◆ **Your assignment**
Return every line of the listing below, unchanged, from its first line to the line holding "You are a computer-use agent. Image resolution: width=787", that line included.

◆ **The data**
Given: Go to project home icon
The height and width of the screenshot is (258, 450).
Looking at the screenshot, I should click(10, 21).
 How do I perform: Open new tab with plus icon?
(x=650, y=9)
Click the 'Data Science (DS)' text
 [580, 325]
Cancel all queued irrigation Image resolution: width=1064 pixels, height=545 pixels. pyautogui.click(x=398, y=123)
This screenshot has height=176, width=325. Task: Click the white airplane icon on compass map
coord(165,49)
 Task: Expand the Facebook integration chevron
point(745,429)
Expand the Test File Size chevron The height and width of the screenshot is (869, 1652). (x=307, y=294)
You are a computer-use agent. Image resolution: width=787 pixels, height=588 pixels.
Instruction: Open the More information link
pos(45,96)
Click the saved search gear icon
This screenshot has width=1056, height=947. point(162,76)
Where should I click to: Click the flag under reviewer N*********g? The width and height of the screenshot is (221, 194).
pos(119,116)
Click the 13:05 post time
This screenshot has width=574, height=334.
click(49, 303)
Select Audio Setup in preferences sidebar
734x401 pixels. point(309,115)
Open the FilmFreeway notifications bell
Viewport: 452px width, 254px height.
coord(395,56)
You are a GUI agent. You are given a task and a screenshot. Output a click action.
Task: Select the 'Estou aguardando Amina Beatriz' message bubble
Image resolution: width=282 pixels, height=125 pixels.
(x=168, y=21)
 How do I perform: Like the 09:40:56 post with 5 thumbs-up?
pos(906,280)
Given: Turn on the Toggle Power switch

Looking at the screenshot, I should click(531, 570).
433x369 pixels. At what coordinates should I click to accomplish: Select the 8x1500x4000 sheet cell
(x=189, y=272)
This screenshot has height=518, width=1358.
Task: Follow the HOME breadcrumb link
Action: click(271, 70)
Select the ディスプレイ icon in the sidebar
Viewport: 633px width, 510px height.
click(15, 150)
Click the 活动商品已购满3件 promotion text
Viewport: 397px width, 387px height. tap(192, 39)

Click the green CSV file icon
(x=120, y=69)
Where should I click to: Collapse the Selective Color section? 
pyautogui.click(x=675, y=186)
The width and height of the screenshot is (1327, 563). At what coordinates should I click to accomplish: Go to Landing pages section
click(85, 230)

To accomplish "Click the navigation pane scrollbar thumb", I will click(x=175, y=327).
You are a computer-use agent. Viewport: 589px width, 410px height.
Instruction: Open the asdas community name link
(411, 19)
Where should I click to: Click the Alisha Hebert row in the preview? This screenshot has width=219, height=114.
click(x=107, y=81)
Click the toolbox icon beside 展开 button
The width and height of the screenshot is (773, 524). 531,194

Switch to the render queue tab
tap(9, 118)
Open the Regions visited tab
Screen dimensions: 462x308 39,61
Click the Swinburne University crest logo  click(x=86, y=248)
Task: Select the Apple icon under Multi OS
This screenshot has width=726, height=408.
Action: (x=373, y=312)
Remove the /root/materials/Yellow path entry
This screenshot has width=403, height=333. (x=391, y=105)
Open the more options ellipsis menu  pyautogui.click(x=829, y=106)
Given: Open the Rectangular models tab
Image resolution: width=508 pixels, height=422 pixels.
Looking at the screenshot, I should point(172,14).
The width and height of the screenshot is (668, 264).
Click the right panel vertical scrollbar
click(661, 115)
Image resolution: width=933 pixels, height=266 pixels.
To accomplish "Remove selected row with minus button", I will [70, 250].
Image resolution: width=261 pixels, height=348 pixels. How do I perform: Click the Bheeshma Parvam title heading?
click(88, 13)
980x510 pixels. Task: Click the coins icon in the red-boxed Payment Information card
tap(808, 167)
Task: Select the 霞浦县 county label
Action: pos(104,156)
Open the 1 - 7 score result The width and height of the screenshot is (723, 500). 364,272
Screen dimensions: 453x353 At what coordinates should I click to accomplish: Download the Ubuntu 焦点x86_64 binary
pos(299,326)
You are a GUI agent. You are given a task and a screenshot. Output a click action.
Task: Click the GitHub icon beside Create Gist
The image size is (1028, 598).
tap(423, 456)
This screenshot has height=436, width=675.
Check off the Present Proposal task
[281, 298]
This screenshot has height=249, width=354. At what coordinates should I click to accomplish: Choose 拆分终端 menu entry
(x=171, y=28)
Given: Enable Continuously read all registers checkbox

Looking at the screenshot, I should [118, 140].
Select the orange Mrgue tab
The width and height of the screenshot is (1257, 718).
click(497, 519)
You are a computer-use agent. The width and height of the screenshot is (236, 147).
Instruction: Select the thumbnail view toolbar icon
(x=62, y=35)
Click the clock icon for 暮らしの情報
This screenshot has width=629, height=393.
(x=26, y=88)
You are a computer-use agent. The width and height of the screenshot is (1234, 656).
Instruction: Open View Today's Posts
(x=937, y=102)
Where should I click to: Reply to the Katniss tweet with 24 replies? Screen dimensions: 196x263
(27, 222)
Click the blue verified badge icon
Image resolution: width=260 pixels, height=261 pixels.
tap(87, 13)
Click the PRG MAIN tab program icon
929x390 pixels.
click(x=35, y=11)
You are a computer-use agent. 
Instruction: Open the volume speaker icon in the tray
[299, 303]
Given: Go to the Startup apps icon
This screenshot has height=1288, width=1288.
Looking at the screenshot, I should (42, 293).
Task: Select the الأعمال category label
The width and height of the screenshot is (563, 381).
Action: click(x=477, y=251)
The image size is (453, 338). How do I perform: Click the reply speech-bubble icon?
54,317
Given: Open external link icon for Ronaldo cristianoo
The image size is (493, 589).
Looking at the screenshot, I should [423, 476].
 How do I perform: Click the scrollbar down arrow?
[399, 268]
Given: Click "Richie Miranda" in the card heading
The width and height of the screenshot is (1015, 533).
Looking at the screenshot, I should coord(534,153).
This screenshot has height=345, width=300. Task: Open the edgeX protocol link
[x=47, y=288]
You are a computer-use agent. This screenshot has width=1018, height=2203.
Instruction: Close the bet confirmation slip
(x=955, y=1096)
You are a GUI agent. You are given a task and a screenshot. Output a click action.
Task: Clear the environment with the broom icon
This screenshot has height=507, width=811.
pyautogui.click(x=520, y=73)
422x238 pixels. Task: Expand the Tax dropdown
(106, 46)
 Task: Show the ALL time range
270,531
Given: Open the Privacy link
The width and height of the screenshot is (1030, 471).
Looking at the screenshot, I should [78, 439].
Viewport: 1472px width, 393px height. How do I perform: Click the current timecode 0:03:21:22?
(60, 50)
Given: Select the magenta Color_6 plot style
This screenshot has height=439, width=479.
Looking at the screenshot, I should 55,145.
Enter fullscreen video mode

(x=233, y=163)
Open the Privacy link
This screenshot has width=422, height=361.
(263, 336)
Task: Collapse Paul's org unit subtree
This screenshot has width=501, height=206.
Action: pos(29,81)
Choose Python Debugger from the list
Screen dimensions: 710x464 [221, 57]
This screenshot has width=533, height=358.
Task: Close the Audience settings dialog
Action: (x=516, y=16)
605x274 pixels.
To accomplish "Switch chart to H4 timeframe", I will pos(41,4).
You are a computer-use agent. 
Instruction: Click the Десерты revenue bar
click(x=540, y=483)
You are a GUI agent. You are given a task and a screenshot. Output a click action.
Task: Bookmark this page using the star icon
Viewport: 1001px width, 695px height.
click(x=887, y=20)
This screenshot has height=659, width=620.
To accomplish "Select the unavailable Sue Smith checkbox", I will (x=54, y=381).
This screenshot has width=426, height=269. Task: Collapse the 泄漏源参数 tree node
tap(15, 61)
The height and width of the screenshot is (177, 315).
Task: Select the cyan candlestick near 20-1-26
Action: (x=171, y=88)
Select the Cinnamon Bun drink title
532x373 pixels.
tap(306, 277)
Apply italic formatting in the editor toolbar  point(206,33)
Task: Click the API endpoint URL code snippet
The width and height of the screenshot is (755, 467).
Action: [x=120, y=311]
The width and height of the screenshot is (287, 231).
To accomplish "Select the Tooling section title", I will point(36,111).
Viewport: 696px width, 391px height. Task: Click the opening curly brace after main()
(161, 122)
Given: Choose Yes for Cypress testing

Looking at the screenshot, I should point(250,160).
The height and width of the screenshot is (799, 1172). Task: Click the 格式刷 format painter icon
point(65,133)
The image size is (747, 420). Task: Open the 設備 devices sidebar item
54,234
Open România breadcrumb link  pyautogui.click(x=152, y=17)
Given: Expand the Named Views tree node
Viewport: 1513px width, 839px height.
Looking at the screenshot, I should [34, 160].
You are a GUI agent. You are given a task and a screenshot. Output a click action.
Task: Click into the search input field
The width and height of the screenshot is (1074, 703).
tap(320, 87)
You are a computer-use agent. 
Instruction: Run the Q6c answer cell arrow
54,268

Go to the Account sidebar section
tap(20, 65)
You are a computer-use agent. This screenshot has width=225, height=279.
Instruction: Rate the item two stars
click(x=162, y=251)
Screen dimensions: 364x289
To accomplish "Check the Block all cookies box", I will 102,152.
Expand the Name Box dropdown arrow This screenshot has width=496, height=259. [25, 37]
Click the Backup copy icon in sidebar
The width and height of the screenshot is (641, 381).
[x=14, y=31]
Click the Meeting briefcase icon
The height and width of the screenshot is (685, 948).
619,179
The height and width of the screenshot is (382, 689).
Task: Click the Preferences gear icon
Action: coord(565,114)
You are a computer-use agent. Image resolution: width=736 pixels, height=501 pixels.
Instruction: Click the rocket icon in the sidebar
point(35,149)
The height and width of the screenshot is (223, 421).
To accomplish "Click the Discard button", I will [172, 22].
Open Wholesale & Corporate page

◆ **Result of this task**
Given: Go to project home icon
The height and width of the screenshot is (258, 450).
Looking at the screenshot, I should click(10, 21).
 How do I perform: Open new tab with plus icon?
(x=650, y=9)
Click the 'Data Science (DS)' text
 [580, 325]
Cancel all queued irrigation Image resolution: width=1064 pixels, height=545 pixels. pyautogui.click(x=398, y=123)
This screenshot has height=176, width=325. Task: Click the white airplane icon on compass map
coord(165,49)
 Task: Expand the Facebook integration chevron
point(745,429)
Expand the Test File Size chevron The height and width of the screenshot is (869, 1652). (x=307, y=294)
You are a computer-use agent. Image resolution: width=787 pixels, height=588 pixels.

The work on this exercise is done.